[Stored data]
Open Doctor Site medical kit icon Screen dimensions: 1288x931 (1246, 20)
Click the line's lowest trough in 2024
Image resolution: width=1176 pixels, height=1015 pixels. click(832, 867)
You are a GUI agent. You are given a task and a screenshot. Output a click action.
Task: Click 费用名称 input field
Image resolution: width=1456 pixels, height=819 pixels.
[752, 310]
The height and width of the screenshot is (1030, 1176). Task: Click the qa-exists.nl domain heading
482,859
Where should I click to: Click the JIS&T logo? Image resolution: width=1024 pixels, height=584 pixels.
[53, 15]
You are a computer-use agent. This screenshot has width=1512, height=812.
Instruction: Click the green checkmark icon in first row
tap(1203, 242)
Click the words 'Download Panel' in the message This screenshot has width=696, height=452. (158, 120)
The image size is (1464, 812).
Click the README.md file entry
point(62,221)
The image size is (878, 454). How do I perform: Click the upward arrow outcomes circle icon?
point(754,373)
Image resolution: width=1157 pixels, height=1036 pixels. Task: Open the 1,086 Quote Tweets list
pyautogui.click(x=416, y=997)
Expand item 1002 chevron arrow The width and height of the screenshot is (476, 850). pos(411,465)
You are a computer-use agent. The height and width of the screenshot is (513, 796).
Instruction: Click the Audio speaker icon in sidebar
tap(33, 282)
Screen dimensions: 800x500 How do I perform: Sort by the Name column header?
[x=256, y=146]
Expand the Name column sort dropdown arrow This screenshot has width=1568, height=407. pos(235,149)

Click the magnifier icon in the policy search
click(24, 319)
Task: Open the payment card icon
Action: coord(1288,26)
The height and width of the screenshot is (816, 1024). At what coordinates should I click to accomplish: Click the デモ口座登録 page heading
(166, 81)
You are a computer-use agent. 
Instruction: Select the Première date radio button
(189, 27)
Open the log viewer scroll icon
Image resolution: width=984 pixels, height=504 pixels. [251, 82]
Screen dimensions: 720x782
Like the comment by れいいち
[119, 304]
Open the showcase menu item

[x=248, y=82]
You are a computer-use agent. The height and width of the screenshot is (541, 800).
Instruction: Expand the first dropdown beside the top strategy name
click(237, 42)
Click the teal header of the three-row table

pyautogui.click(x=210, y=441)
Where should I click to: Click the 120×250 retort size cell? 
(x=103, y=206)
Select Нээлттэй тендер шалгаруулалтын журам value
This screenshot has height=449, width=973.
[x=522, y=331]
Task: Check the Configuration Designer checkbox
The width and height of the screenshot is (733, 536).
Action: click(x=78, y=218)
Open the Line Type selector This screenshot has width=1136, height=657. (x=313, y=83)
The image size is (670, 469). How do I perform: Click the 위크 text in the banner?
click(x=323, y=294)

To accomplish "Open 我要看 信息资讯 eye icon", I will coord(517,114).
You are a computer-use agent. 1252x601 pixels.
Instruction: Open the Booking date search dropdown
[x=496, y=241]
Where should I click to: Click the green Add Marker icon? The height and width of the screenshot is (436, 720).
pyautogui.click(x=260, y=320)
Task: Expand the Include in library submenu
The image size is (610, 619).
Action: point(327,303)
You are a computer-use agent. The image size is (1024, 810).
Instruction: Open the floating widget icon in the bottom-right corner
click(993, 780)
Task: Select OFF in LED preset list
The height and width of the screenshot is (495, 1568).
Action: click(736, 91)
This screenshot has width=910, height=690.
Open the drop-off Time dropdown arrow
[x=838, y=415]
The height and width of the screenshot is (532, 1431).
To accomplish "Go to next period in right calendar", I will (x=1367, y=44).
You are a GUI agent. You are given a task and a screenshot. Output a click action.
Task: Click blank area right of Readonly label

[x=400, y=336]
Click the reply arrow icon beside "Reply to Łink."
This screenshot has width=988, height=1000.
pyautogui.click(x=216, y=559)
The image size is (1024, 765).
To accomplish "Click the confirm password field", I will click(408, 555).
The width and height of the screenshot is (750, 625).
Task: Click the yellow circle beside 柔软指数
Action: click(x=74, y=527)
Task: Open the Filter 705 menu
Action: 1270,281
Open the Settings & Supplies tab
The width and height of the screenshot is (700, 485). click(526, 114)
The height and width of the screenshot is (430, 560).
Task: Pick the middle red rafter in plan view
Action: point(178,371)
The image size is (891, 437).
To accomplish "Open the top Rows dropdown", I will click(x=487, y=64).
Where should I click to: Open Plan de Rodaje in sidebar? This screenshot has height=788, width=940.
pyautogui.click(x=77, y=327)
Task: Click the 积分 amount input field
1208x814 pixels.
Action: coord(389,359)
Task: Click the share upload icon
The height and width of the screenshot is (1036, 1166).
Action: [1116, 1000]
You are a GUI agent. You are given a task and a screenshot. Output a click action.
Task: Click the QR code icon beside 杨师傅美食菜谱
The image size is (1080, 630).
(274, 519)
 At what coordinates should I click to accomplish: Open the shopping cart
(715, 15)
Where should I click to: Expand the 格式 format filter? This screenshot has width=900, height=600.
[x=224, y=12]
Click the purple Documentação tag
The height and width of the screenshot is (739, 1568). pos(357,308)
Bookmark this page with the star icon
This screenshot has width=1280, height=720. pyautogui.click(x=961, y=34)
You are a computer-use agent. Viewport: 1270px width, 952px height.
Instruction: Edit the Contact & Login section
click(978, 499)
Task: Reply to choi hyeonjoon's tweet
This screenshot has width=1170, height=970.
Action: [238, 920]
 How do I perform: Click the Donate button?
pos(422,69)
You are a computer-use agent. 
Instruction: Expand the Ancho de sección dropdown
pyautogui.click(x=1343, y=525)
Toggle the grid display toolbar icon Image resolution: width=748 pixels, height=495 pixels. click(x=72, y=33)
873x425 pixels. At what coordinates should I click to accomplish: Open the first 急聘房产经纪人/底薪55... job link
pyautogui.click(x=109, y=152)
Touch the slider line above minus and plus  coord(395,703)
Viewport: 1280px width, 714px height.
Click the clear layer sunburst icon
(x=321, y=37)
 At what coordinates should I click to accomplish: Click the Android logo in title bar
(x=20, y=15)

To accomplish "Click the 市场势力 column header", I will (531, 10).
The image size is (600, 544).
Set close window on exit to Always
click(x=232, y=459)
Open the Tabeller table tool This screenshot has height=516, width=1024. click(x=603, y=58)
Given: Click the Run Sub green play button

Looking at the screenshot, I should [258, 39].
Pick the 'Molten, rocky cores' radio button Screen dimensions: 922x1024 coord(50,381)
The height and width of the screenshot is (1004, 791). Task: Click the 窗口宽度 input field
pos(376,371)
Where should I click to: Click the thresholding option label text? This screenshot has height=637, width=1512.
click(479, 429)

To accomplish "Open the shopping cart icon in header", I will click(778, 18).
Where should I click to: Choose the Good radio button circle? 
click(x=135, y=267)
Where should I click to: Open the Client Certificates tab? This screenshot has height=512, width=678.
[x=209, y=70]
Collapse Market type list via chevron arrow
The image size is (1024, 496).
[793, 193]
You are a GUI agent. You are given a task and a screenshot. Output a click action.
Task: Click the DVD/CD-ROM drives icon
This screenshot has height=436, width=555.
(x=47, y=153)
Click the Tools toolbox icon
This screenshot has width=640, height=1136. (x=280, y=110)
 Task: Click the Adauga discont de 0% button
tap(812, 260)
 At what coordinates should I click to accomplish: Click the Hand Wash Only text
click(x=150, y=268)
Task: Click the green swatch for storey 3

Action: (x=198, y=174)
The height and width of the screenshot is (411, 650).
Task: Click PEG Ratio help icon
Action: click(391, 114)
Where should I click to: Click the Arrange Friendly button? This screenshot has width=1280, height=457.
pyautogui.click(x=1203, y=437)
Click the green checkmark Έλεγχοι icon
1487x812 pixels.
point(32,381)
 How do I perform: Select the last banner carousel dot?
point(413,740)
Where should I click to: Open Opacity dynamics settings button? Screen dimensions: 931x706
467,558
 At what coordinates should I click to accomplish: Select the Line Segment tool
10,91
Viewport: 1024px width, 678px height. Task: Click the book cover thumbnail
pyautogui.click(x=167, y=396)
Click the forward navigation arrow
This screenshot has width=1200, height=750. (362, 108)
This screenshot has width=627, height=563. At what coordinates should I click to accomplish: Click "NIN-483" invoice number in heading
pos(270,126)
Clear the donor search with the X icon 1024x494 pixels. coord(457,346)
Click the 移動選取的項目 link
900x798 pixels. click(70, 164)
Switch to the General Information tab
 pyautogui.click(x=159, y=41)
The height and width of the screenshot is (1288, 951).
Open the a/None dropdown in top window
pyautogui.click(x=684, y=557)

**Work required:**
Output the lines above between the one holding "Where should I click to: Click the 120×250" and the one holding "Task: Check the", inclusive, with nothing before or after them.

**Result below:**
Where should I click to: Click the 120×250 retort size cell? 
(x=103, y=206)
Select Нээлттэй тендер шалгаруулалтын журам value
This screenshot has height=449, width=973.
[x=522, y=331]
Task: Check the Configuration Designer checkbox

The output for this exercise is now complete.